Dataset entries
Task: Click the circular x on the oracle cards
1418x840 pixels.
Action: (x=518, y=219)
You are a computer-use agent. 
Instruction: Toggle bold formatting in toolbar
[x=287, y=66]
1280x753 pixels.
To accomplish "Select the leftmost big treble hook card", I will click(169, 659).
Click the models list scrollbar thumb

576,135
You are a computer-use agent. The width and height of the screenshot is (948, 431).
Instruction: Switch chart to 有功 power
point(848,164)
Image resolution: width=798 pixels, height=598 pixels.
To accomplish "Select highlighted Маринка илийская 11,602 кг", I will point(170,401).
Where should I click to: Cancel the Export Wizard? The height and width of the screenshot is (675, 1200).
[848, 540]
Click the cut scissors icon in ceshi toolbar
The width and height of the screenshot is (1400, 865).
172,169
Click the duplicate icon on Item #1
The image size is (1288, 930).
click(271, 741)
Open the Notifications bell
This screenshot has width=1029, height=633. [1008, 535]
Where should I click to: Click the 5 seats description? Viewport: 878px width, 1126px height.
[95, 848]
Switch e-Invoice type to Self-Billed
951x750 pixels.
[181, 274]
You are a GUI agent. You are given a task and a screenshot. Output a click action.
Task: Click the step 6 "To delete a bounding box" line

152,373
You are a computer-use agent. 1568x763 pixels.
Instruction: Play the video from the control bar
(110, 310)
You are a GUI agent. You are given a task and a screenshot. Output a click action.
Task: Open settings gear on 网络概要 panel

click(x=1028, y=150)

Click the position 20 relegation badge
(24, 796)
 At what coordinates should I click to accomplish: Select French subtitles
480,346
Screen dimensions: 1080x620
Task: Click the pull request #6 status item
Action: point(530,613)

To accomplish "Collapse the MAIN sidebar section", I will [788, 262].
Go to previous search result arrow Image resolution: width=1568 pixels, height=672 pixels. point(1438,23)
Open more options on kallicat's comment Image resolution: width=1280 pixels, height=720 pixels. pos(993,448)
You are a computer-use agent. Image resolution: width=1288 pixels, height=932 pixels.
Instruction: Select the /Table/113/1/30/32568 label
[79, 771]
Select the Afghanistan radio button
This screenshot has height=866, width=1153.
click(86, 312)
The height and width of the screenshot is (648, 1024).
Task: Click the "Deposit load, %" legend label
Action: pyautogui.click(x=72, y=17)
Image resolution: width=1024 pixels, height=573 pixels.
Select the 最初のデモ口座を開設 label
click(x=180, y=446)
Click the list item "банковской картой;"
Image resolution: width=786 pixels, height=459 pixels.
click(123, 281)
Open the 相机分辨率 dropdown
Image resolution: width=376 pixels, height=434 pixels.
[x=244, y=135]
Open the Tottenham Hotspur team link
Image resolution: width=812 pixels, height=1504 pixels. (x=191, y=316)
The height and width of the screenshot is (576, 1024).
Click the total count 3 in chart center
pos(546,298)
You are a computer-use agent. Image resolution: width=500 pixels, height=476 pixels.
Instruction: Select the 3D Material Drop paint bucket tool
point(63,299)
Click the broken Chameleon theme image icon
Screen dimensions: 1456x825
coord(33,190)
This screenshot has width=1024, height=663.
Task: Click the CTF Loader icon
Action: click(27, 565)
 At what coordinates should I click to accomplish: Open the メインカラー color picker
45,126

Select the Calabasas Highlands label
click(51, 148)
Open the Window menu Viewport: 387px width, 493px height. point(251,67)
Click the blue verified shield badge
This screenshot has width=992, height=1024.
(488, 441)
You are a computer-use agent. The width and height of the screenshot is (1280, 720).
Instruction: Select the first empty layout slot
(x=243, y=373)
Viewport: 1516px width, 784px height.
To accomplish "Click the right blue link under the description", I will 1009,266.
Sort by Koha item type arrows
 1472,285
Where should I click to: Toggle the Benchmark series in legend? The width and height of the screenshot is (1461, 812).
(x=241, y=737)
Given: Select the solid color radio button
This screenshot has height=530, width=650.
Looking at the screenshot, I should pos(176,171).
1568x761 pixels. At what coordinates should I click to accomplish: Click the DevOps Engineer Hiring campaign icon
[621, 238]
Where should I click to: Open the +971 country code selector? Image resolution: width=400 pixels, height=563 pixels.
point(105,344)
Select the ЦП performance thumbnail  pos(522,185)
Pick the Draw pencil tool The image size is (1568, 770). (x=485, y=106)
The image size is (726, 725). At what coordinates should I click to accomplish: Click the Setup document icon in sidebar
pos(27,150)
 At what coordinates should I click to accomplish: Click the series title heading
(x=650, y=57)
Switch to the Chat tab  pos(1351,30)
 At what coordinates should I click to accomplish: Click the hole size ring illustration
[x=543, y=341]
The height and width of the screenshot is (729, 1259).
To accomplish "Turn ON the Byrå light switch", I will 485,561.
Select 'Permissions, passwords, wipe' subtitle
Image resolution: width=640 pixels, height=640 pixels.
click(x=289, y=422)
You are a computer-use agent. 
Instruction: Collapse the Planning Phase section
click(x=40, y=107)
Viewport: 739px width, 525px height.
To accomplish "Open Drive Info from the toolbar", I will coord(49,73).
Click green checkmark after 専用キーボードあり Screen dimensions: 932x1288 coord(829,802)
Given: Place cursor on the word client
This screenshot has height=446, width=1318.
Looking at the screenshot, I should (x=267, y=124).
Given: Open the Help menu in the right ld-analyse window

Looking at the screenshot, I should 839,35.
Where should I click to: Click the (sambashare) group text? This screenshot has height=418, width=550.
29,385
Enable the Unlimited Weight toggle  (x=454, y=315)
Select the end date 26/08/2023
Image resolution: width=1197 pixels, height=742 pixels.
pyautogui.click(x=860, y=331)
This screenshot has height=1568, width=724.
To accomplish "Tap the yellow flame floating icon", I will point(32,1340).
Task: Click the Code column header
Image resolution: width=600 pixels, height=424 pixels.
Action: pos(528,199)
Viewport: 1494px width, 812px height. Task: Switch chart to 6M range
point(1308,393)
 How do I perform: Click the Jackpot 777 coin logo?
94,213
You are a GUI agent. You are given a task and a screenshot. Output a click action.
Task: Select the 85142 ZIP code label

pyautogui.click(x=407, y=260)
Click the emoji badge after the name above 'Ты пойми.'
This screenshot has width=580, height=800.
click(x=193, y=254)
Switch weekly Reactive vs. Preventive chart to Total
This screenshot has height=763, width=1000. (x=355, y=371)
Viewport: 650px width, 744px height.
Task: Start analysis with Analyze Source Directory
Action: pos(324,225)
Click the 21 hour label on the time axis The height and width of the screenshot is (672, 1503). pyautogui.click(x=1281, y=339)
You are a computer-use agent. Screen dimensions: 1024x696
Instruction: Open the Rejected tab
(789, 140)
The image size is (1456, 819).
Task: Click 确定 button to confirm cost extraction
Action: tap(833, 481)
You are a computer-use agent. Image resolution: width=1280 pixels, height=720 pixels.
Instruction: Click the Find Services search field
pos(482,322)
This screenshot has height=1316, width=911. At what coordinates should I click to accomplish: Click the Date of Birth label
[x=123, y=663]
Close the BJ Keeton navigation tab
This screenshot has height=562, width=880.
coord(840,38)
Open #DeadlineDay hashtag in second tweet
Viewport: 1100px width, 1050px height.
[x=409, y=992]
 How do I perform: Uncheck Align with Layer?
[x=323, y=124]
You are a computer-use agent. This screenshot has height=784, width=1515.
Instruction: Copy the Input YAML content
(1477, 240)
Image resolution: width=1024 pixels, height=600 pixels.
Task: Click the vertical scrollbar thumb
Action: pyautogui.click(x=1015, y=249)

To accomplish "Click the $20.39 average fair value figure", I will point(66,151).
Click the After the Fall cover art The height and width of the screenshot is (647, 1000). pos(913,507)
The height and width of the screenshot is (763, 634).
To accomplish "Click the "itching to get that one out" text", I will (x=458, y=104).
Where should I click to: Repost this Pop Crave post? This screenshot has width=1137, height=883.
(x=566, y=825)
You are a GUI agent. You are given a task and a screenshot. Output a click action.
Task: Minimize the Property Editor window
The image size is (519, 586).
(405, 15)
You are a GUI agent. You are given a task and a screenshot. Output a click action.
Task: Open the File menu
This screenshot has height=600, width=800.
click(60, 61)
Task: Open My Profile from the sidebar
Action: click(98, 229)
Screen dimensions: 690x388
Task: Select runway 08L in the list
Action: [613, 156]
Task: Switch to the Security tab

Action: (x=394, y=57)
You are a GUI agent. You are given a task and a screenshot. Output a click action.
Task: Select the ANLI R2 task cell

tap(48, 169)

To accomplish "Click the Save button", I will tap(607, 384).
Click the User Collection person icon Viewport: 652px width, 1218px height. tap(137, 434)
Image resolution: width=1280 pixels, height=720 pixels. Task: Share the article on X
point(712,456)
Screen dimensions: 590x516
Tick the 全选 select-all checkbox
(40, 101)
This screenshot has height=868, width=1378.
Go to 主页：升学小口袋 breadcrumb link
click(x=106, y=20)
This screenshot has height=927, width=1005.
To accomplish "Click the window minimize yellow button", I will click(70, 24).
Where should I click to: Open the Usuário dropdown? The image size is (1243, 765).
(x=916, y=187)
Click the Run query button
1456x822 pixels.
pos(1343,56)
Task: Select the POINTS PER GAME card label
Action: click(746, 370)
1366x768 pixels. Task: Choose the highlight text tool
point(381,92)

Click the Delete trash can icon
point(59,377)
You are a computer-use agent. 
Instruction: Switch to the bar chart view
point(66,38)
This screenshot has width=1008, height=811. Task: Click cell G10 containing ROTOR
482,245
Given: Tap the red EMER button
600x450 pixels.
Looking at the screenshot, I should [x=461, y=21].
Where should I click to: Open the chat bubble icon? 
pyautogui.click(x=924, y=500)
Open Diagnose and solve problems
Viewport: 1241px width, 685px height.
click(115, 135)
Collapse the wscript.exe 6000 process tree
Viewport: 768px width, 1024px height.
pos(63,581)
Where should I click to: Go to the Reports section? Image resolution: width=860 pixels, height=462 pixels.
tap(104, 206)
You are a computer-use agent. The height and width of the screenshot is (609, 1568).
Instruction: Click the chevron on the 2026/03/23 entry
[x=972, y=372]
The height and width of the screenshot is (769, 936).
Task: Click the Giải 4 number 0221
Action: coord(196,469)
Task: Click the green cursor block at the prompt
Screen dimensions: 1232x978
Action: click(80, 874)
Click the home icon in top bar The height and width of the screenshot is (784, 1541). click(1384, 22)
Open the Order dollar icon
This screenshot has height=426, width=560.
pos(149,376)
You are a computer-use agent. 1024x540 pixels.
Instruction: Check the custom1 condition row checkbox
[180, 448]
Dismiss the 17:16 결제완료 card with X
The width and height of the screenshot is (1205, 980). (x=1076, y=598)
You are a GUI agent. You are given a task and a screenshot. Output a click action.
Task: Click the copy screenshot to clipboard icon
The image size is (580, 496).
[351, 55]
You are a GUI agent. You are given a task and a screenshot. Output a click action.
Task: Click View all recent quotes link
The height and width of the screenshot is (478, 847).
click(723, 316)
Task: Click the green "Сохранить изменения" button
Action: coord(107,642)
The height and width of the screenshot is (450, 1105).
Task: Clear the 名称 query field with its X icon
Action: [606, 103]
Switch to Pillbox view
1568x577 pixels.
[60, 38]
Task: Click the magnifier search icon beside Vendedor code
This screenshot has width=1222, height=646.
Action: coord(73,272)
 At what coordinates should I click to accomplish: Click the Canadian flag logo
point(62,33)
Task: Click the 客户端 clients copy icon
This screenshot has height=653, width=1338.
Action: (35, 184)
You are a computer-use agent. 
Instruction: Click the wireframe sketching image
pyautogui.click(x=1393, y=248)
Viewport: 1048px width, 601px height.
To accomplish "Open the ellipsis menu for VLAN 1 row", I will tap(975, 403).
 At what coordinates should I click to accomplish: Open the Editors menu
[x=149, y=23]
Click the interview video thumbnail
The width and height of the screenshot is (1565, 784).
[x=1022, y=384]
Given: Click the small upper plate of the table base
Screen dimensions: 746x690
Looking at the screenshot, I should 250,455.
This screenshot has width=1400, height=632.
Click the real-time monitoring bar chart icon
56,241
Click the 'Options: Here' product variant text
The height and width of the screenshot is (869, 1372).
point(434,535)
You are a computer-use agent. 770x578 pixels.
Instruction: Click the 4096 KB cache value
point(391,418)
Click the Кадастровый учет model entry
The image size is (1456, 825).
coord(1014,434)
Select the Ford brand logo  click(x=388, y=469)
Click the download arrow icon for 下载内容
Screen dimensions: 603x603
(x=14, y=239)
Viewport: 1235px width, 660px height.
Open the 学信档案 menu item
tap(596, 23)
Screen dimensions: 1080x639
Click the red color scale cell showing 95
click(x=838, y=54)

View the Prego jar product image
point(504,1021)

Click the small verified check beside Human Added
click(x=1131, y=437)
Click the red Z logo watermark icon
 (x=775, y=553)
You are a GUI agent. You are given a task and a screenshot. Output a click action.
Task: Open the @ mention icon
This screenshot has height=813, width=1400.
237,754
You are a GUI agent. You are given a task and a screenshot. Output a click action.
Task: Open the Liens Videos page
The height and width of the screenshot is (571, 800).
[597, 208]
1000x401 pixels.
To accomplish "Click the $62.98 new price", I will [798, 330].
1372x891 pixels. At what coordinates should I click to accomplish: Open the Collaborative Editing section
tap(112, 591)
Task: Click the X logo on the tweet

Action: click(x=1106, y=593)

### WHAT YOU WILL DO
Every line of the records containing the word "thumbnail" must appear in the answer.

### SOLVED PROBLEM
Select the ЦП performance thumbnail  pos(522,185)
Click the interview video thumbnail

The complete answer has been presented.